Mon Oct 10, 2005 2:32 am by .Tawakalna
not the Sullivans, that was ITV, set around and during WW2. there was another series on BBC (kids show) about this huge family in this rambling house in the Blue Mountains, the dad was some British colonel of the 19th century, he'd takewn his tribe to live there, the eldest girl was a bit of a rebel (she ended up dying when the baby nearly got killed by a tree) - probably before your time. can't remember what it was called. it was a bit like a kids version of The Thorn Birds or The Flame Trees of Thika.

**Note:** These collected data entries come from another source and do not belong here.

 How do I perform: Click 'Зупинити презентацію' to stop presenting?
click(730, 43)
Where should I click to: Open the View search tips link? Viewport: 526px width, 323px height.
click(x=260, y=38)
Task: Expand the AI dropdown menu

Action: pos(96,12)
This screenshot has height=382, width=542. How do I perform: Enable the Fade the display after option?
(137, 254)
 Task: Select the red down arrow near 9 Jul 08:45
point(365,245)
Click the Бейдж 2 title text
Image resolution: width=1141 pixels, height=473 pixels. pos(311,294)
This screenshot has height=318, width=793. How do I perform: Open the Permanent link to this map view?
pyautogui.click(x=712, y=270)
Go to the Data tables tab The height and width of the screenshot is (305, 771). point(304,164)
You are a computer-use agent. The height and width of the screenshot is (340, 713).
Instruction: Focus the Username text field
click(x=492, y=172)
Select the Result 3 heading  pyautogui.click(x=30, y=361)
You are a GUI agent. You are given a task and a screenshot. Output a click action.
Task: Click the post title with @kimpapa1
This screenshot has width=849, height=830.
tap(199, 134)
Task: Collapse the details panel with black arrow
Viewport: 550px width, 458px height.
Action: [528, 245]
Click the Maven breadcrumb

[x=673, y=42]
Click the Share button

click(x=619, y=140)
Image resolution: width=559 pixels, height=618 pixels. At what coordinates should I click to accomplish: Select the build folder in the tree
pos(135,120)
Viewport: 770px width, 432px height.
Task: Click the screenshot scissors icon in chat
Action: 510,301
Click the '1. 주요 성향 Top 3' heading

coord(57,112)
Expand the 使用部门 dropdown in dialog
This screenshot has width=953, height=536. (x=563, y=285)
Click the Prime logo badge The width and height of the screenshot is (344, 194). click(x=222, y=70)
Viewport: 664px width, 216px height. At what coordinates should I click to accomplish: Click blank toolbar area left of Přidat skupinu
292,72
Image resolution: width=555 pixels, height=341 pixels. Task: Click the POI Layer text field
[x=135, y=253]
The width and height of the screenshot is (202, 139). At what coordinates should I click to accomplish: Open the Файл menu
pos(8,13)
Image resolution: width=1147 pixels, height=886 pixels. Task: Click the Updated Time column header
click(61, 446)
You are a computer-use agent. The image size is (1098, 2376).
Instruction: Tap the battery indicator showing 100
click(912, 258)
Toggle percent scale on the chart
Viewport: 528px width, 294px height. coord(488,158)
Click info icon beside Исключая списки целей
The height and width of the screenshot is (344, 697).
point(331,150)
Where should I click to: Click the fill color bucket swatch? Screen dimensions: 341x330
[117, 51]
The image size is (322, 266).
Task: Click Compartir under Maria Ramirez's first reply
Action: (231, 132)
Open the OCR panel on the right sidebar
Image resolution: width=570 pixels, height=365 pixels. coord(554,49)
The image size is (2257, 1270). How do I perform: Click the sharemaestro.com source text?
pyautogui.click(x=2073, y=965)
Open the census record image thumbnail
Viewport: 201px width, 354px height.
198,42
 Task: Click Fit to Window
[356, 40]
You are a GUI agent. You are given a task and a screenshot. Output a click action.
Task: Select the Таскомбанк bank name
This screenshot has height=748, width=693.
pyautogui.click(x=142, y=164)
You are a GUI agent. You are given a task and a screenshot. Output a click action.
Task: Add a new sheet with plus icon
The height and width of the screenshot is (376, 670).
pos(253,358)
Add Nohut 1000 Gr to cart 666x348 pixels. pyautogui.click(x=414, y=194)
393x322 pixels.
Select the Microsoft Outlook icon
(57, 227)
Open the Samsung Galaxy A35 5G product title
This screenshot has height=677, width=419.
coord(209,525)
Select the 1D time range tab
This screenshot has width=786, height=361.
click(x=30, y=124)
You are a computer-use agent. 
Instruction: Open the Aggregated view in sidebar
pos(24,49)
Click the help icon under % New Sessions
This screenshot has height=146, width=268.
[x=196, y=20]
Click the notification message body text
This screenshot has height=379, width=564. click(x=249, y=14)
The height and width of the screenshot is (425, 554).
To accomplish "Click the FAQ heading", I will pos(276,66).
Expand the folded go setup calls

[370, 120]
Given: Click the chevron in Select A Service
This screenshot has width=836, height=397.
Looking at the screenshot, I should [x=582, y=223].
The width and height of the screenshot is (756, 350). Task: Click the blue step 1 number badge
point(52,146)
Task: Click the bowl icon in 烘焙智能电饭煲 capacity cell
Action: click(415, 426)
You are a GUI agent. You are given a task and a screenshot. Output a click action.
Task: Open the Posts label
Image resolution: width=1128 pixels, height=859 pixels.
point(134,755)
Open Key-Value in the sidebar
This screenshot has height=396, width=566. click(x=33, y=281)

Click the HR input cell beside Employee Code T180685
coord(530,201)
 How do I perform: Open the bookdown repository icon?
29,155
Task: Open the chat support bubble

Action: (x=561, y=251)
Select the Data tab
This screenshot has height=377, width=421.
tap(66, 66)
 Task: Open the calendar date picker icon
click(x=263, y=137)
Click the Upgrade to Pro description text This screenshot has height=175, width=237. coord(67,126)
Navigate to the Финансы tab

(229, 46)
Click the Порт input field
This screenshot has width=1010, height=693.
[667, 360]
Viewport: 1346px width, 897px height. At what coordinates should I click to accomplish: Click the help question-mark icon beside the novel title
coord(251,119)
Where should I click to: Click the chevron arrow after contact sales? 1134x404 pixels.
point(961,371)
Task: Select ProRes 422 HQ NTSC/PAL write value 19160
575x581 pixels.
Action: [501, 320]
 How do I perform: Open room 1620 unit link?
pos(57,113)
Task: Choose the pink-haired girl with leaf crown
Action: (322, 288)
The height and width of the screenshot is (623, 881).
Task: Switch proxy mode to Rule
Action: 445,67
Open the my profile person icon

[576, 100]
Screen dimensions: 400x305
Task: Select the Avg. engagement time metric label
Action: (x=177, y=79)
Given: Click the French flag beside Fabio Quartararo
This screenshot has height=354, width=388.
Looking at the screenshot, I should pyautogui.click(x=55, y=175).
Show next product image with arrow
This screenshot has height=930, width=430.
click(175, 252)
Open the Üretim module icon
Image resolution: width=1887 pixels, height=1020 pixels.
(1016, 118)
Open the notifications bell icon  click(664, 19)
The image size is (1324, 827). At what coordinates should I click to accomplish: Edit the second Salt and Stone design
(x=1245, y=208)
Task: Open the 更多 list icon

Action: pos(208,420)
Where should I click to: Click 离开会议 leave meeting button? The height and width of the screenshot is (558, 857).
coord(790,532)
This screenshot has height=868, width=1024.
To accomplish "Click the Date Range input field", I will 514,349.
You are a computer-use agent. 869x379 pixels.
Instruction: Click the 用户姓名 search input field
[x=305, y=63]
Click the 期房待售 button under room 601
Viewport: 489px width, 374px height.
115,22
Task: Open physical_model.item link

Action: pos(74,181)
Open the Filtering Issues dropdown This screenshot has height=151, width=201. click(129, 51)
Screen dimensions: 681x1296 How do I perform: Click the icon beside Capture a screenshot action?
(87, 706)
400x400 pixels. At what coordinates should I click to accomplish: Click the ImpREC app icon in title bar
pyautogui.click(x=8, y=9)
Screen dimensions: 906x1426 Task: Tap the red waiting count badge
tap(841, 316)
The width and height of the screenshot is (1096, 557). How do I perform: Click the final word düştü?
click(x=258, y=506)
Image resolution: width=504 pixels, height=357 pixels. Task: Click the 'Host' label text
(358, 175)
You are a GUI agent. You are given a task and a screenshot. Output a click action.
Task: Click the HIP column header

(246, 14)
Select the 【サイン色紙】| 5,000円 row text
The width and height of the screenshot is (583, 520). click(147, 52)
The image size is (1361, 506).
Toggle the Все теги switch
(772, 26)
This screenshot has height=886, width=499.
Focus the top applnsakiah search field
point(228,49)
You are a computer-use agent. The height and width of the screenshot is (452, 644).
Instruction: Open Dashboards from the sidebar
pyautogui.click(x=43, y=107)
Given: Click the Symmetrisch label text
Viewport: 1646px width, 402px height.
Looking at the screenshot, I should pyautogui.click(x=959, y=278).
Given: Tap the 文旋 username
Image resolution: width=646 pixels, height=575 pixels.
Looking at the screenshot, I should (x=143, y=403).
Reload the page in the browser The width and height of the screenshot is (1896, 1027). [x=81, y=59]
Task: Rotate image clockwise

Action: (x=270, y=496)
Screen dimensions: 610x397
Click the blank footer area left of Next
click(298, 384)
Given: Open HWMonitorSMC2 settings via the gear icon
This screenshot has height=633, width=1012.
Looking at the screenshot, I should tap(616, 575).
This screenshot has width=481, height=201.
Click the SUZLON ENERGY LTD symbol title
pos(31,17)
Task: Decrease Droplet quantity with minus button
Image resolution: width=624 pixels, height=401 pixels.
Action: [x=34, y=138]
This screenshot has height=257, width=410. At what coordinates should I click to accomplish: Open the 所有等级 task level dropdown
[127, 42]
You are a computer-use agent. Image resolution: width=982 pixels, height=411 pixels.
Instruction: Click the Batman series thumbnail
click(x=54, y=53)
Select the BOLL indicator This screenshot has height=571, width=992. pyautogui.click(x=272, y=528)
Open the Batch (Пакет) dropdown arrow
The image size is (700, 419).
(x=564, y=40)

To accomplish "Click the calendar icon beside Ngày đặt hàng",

Esq - something had to fill up those hours on a Sunday morning and during holidays when there weren't even home-grown or Yankee shows to go round. the BBC tried Czech and Polish cartoons like Worker Robot v Capitalist Robot, and Carry On Down The Collective Farm, and there was even an effort with French Saturday matinee mini-series, which you usually joined at ep 26 when Ahmed was about to be abducted in the baddie's Citroen van that he'd stowed away in after running away from the pirates who'd kidnapped him from his uncle's melon farm. However such determined efforts to break away from the pattern of filling dead time with antipodean culture failed, Skippy had already blazed a trail for cheesey down-under plots. Many a happy hour was spent by British children trying to the train the dog to come heel by blowing through a privet leaf and saying "g'day" "cobber" "sport" "Skeep" although it tended not to work when you called your mum "Sheila". We did however have our own *down-under* show in the form of the legendary Tingha & Tucker and *Auntie* Jean Morton - this was however religious propoaganda in the form of children's entertainment. Recently I discovered that Tingha converted to Islam and is now known as Yussef al-Tinga, whereas Tucker fell into a drink and drugs hell and has been in rehab for years now. Auntie Jean ran off with someone we know all too well.
at least Lassie got reincarnated. Skippy got stuffed. You know they made her (because she was a she, not a he as the porog would have you believe) talk via eleastic bands wrapped round her muzzle and tongue.